Your task is to copy the lines of the data below from the line holding "Given: Click the Host" through the line holding "You are a computer-use agent. Viewport: 1021px", inclusive, exactly and with nothing added.
** Opening Information supplied block **
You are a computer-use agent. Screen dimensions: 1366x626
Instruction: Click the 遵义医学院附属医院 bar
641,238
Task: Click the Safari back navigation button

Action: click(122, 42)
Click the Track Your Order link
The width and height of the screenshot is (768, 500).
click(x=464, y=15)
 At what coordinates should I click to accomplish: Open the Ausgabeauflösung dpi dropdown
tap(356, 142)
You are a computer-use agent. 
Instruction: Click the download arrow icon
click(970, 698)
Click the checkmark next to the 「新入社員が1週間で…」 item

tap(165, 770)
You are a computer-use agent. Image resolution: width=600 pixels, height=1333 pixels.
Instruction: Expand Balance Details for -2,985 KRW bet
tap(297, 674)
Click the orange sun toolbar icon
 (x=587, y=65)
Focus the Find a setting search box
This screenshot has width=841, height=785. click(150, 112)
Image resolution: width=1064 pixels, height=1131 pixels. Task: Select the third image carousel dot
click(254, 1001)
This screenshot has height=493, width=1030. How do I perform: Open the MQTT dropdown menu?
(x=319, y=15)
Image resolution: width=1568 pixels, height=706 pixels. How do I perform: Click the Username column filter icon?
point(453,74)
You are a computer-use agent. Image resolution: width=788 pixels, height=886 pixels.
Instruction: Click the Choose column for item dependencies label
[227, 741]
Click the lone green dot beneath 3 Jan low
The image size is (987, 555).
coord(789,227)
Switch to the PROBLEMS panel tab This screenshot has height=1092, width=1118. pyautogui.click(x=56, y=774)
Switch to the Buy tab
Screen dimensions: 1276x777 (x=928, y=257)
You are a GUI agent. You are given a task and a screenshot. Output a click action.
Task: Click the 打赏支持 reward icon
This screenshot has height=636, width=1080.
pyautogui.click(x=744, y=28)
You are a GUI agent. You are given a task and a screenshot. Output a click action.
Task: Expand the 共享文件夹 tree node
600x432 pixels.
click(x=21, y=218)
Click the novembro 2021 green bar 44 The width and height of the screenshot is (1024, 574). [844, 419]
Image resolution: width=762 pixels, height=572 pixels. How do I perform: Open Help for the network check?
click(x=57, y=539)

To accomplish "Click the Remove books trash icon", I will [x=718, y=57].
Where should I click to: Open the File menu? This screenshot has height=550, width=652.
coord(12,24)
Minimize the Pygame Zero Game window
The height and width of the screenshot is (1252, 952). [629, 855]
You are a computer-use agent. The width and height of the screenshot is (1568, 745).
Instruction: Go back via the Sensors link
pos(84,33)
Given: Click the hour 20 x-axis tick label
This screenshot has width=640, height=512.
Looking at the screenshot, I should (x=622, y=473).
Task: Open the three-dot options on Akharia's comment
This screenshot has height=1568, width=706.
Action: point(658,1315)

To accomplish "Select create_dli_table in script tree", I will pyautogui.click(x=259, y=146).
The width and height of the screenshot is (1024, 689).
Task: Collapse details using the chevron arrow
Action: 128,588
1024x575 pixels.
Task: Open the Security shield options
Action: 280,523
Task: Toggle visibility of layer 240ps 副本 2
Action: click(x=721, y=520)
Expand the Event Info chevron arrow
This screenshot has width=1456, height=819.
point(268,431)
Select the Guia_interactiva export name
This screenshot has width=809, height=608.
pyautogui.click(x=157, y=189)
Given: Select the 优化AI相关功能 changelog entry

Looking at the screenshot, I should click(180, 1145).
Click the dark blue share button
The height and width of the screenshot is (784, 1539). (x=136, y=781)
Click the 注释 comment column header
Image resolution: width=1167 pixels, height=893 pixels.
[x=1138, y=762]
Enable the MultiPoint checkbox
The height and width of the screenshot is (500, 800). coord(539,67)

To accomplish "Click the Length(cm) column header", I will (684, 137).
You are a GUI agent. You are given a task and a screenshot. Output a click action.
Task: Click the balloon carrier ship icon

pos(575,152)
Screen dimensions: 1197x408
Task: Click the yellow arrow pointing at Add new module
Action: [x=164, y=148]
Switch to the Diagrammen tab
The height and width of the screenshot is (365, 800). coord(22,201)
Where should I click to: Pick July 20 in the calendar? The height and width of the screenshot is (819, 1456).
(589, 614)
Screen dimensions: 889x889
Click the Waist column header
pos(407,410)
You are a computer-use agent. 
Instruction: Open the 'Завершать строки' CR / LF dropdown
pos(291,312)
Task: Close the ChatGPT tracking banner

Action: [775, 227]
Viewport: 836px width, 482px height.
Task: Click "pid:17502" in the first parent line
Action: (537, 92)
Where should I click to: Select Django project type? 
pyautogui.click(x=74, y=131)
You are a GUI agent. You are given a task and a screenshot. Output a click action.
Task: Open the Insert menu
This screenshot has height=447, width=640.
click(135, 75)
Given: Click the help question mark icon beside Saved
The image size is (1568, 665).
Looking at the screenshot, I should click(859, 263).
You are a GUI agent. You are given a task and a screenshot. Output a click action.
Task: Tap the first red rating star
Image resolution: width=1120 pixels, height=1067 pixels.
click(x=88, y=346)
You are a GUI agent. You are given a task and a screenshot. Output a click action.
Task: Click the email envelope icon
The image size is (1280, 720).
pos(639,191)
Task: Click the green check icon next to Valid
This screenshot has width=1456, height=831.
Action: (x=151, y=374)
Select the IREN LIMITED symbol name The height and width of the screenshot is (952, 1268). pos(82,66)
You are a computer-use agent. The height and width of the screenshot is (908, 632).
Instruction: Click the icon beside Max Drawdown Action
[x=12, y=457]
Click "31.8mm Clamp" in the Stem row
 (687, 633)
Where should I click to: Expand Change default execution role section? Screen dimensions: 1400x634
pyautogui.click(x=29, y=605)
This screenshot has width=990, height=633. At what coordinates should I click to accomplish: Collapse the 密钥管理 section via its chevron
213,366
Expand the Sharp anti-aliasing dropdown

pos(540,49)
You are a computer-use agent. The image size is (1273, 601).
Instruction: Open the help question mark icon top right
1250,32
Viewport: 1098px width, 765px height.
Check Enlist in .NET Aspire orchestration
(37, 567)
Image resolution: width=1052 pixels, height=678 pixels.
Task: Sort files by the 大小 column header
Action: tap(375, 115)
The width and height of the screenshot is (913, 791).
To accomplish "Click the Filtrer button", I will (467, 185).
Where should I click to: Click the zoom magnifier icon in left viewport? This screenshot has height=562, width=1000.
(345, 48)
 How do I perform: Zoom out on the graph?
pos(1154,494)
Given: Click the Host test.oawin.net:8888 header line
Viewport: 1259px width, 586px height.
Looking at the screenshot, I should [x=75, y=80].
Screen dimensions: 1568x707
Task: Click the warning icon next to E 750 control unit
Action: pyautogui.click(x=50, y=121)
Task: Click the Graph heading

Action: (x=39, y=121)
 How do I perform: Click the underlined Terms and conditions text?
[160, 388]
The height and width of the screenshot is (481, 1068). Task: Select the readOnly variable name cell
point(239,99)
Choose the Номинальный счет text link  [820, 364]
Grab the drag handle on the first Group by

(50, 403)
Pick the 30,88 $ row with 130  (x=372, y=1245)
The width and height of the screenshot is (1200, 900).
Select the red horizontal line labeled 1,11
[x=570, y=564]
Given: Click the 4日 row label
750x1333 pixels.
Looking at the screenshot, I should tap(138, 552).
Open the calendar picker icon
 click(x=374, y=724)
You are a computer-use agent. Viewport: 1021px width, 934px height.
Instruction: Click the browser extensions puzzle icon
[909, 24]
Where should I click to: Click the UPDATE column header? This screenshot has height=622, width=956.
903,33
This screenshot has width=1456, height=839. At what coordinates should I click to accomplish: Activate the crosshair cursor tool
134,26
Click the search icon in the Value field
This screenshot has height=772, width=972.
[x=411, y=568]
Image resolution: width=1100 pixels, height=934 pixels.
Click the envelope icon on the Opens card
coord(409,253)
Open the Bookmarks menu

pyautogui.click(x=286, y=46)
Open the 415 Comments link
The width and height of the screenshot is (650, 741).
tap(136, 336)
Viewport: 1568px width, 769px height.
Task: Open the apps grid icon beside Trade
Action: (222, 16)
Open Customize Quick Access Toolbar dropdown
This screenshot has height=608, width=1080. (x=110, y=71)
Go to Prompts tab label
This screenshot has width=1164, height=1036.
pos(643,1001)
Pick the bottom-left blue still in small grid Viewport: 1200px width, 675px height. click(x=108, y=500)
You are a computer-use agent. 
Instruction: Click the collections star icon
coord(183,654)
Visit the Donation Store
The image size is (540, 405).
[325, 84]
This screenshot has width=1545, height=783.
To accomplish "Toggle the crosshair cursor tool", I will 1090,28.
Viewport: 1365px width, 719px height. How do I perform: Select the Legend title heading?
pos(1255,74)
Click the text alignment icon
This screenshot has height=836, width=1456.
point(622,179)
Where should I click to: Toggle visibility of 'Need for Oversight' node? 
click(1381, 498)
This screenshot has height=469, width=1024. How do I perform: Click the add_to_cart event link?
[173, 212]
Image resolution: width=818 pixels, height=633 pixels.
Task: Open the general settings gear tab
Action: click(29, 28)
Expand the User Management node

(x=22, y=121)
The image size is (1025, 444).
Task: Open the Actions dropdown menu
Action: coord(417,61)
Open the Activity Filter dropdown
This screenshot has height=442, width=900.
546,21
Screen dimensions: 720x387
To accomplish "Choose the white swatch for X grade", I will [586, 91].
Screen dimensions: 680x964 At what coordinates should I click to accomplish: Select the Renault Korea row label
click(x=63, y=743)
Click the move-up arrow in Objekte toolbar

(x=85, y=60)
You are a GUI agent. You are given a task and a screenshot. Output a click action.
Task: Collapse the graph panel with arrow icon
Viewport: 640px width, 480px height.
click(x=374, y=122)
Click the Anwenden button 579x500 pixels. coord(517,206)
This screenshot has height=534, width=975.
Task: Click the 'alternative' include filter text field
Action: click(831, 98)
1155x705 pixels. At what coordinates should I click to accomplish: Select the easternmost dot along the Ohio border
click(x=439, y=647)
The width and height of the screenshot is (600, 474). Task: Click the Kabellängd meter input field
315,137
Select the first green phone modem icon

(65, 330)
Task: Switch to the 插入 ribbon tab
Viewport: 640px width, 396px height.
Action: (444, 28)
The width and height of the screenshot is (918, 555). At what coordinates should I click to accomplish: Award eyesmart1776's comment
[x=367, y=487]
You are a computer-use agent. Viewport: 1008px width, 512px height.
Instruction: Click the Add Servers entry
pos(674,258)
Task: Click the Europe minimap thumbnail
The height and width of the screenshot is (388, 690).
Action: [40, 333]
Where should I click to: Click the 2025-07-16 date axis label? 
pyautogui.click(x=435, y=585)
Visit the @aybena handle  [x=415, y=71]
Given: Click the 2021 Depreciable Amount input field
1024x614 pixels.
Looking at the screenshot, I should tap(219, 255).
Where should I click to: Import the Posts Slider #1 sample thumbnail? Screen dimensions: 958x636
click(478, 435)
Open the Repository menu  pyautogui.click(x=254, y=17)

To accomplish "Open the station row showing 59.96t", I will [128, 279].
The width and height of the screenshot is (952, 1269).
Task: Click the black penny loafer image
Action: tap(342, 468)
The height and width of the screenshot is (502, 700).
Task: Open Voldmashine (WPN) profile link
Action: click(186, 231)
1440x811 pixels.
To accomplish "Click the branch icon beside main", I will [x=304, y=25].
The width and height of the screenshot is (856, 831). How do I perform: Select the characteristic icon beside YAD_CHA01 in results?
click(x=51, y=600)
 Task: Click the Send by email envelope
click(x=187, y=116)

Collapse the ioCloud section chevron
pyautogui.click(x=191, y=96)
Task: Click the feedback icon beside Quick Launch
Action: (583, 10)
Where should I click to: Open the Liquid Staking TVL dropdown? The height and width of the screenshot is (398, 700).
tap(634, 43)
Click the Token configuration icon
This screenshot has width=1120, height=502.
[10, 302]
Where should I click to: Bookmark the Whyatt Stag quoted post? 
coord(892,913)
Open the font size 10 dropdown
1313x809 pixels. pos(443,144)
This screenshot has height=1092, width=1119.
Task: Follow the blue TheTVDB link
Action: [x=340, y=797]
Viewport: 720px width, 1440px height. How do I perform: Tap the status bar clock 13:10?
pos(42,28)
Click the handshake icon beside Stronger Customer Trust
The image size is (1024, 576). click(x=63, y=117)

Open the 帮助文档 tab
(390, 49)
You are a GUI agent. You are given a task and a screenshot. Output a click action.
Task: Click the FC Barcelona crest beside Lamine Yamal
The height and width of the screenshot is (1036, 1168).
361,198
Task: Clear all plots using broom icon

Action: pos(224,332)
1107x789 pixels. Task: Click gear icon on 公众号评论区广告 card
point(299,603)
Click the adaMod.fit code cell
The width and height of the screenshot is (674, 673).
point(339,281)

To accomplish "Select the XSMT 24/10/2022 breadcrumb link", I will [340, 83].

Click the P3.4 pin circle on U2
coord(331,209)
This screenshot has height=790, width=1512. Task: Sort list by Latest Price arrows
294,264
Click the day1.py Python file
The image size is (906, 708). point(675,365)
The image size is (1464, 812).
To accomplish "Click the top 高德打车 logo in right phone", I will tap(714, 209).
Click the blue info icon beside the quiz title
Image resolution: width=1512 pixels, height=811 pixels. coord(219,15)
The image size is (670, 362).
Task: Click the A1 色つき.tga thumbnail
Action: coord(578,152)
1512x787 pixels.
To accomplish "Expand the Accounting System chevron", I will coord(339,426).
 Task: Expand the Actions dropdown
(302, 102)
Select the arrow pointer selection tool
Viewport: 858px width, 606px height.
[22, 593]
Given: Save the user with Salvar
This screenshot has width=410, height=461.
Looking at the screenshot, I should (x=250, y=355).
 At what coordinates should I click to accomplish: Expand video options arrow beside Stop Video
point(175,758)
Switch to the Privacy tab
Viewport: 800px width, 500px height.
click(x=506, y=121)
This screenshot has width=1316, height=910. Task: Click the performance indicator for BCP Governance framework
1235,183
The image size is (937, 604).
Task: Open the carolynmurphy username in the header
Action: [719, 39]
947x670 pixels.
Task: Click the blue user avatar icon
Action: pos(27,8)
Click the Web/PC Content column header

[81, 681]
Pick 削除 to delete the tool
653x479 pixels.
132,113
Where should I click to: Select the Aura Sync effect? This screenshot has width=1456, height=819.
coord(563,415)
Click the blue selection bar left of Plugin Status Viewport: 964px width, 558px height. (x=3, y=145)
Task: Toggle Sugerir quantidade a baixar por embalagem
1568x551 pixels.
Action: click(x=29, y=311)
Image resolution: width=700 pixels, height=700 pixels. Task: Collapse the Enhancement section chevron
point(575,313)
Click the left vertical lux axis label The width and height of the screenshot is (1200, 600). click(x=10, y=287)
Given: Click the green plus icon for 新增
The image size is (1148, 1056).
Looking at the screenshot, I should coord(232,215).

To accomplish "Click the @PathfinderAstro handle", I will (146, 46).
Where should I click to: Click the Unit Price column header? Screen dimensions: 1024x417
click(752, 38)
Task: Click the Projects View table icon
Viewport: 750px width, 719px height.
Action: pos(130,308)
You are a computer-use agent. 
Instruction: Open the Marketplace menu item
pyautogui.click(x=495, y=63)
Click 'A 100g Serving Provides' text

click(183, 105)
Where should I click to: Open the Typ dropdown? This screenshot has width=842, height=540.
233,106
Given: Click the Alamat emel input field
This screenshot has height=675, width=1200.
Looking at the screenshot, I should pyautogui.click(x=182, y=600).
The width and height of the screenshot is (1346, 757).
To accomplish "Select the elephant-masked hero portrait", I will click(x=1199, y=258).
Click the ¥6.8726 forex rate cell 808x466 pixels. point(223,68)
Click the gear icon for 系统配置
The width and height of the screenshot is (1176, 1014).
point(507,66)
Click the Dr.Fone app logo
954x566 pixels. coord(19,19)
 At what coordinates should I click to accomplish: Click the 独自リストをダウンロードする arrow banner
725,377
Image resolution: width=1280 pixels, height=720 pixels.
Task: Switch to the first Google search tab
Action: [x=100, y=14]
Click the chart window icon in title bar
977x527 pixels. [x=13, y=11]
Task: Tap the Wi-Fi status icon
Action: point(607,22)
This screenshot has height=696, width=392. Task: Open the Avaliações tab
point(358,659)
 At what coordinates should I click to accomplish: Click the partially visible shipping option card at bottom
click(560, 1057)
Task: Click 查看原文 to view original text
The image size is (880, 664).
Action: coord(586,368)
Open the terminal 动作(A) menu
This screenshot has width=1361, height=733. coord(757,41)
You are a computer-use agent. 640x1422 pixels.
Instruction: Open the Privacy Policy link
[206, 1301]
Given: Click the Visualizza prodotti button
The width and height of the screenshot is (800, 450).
** Closing Information supplied block **
Reply to the exercise ::
Given: Click the Host test.oawin.net:8888 header line
Viewport: 1259px width, 586px height.
Looking at the screenshot, I should [x=75, y=80].
Screen dimensions: 1568x707
Task: Click the warning icon next to E 750 control unit
Action: pyautogui.click(x=50, y=121)
Task: Click the Graph heading

Action: (x=39, y=121)
 How do I perform: Click the underlined Terms and conditions text?
[160, 388]
The height and width of the screenshot is (481, 1068). Task: Select the readOnly variable name cell
point(239,99)
Choose the Номинальный счет text link  [820, 364]
Grab the drag handle on the first Group by

(50, 403)
Pick the 30,88 $ row with 130  (x=372, y=1245)
The width and height of the screenshot is (1200, 900).
Select the red horizontal line labeled 1,11
[x=570, y=564]
Given: Click the 4日 row label
750x1333 pixels.
Looking at the screenshot, I should tap(138, 552).
Open the calendar picker icon
 click(x=374, y=724)
You are a computer-use agent. Viewport: 1021px width, 934px height.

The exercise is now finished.